HERCULES: It was unbelievably impressive to me the sheer amount of work she did and the quality of the work she did and the variety and multiple disciplines she worked in. That was inspirational to me. Sometimes you think you can only do so much, but it’s inspirational to see somebody who really threw herself into her work and was fearless in doing this amazing array of work as well. The second thing that I got out of her, that I was inspired by, really, was her ability to forgive. Her strong belief in reconciliation was very powerful, and it had an impact on me for sure in thinking about things. Especially at the time period we’re living in now, the idea that the film has come out right now is significant to me, because we are in a very divisive time, certainly one of the most divisive times I’ve ever experienced in my life. To think about her words and her writings and her vision is very healing, I think, in our society, and I only wish she were still alive to have that powerful voice of reason and reconciliation and healing. So that’s what I have taken away from her story—that it’s very inspirational to all of us to think about how we can be better people in this very divisive time.

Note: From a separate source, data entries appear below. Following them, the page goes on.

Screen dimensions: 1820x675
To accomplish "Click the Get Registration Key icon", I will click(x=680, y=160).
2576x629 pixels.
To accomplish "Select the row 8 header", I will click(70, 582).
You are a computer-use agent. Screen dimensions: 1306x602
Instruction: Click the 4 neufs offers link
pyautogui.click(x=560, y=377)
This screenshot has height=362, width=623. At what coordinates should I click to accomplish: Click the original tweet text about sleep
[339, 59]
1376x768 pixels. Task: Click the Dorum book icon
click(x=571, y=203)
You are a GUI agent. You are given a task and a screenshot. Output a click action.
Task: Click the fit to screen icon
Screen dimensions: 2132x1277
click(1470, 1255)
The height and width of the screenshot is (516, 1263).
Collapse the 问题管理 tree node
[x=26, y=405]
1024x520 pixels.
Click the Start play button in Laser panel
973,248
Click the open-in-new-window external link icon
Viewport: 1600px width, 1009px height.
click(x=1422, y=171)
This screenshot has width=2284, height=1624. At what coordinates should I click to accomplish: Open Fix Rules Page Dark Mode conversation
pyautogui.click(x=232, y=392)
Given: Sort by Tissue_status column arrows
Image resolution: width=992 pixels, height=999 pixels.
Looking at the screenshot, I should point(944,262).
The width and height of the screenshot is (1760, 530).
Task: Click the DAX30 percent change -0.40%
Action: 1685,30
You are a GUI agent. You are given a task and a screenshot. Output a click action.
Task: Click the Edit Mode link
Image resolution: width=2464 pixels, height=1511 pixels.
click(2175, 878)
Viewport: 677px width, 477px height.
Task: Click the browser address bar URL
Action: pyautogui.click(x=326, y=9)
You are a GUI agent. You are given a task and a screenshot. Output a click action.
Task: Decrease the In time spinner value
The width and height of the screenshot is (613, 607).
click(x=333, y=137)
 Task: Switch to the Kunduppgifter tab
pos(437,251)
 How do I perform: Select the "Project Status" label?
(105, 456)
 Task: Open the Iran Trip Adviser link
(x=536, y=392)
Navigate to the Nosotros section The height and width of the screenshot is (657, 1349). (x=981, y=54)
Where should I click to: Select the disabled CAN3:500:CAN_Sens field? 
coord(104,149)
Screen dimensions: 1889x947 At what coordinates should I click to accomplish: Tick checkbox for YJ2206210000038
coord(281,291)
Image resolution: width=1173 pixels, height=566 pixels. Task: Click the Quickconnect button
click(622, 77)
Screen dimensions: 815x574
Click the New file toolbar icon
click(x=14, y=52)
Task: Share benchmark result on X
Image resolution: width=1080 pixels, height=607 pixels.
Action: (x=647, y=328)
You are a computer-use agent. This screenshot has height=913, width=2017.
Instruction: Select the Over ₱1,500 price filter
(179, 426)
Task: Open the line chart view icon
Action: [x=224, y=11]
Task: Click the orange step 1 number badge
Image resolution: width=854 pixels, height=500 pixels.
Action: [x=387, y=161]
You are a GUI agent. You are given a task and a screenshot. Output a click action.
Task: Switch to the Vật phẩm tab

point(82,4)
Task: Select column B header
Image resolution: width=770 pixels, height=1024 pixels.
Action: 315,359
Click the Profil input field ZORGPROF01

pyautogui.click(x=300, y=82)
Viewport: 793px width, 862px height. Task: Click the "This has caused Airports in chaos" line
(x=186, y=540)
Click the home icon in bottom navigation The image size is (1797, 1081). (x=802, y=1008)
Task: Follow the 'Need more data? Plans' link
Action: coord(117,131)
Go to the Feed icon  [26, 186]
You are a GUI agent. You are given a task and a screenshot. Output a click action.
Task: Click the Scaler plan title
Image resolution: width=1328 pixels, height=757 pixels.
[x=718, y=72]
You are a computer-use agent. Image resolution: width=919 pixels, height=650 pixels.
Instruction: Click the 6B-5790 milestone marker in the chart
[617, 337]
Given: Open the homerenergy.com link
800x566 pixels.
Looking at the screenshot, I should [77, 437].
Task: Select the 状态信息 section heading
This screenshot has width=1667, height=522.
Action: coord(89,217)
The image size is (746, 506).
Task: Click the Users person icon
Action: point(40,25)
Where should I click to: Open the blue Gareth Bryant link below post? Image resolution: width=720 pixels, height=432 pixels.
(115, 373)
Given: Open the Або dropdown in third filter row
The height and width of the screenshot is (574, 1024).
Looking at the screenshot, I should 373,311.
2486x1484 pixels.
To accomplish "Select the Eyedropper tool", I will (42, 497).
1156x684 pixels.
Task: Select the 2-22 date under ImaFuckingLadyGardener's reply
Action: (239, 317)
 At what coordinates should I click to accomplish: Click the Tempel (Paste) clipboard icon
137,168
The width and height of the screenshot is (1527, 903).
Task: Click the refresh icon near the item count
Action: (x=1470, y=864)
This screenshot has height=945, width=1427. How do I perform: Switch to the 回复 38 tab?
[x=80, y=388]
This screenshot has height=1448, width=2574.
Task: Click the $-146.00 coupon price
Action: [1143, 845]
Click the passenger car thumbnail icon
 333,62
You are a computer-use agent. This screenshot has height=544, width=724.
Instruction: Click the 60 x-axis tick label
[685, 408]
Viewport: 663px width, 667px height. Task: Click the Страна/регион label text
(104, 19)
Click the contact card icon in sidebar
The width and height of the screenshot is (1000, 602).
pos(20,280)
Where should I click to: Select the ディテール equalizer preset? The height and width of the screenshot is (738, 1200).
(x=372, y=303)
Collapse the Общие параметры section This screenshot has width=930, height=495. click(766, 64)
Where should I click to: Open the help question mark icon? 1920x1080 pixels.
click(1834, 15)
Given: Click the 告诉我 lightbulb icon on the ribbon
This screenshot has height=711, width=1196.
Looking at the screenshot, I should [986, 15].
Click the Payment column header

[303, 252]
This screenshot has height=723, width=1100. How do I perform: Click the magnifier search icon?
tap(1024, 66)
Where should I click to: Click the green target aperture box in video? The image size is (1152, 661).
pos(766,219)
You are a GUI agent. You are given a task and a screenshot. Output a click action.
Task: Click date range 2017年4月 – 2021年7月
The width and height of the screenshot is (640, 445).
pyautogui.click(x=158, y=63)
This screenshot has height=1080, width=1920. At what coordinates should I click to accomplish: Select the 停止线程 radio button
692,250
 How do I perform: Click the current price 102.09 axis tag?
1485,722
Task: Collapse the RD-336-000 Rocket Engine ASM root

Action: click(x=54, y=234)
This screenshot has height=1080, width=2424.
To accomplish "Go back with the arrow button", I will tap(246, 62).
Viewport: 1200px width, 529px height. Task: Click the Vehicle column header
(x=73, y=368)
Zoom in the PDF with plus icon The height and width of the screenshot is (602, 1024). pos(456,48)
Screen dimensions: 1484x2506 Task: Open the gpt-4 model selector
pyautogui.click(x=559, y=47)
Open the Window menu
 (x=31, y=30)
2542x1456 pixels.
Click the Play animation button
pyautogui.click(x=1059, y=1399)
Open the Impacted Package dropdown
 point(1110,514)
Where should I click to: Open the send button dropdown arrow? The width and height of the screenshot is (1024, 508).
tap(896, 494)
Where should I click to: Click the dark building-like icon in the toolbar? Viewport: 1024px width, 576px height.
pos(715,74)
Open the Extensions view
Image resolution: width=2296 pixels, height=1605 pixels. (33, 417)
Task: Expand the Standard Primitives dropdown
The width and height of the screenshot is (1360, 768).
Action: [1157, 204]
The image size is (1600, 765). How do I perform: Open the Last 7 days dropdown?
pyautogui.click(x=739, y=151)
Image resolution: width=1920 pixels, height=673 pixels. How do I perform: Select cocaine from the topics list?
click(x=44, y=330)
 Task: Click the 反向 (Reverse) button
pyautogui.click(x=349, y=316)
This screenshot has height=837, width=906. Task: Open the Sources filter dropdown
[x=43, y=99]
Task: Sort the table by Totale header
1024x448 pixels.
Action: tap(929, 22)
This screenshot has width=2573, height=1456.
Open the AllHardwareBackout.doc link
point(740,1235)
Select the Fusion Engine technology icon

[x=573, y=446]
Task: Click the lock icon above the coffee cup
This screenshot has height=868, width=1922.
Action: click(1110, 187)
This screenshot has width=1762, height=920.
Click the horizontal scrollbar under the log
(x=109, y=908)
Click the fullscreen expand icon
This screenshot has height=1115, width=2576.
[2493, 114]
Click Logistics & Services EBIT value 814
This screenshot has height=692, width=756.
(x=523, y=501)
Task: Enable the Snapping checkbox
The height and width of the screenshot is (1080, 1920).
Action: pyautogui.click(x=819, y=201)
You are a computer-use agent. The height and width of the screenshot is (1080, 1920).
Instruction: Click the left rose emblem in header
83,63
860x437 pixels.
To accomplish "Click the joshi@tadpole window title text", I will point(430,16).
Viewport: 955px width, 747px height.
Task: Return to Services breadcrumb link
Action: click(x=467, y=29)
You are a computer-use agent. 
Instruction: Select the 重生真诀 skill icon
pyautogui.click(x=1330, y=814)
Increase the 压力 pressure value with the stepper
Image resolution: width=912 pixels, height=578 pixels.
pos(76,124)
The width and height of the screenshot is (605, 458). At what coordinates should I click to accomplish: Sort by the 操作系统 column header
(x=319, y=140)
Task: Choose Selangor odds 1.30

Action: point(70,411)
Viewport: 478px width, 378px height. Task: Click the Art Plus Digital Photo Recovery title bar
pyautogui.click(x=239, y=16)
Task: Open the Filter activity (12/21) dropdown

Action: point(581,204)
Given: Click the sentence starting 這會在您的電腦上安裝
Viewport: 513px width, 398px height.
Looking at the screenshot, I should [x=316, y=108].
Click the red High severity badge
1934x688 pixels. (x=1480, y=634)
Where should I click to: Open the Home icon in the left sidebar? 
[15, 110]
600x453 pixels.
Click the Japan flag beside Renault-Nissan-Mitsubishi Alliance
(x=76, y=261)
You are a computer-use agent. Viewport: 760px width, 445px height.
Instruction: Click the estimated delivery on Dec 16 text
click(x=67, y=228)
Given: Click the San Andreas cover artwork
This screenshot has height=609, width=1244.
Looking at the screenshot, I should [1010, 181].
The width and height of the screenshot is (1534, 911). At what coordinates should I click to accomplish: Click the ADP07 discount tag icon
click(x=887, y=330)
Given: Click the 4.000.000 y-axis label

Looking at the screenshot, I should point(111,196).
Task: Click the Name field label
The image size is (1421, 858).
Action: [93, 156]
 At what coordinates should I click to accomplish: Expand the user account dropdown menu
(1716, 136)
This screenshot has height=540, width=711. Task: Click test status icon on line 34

COBURN-WHACK: We tried many beginnings [for the film], and then we found a statement that she made to some program at the BBC. It was, “You may encounter many defeats, but you must not be defeated. In fact, it may be necessary that you encounter defeat so that you know who you are.” That was really the truth of the film, and it became my truth as I did the film, and it became a reckoning to me in a different way than I maybe had heard it before. I knew that I was encountering defeats with this film, whether they were small, whether they were big, the larger culture of what’s happening with the film industry, #OscarsSoWhite, racism and gender issues…. [Maya Angelou’s story] was: I’ve been abused; I have to keep going. I’ve been discriminated against; I’ve got to keep going. I’m having problems being a mother; I’ve got to keep going. I can’t find anybody to have a long-term love relationship with that can appreciate me for me; I’ve got to keep going. And so that encountering defeat and not being defeated I think resonates with me and with everybody who watches the film…. Honestly, it built a lot of confidence for both of us to tell this story, because this is a big story. Once you can tell the big story, you kind of think. okay, what you got next? I can do this.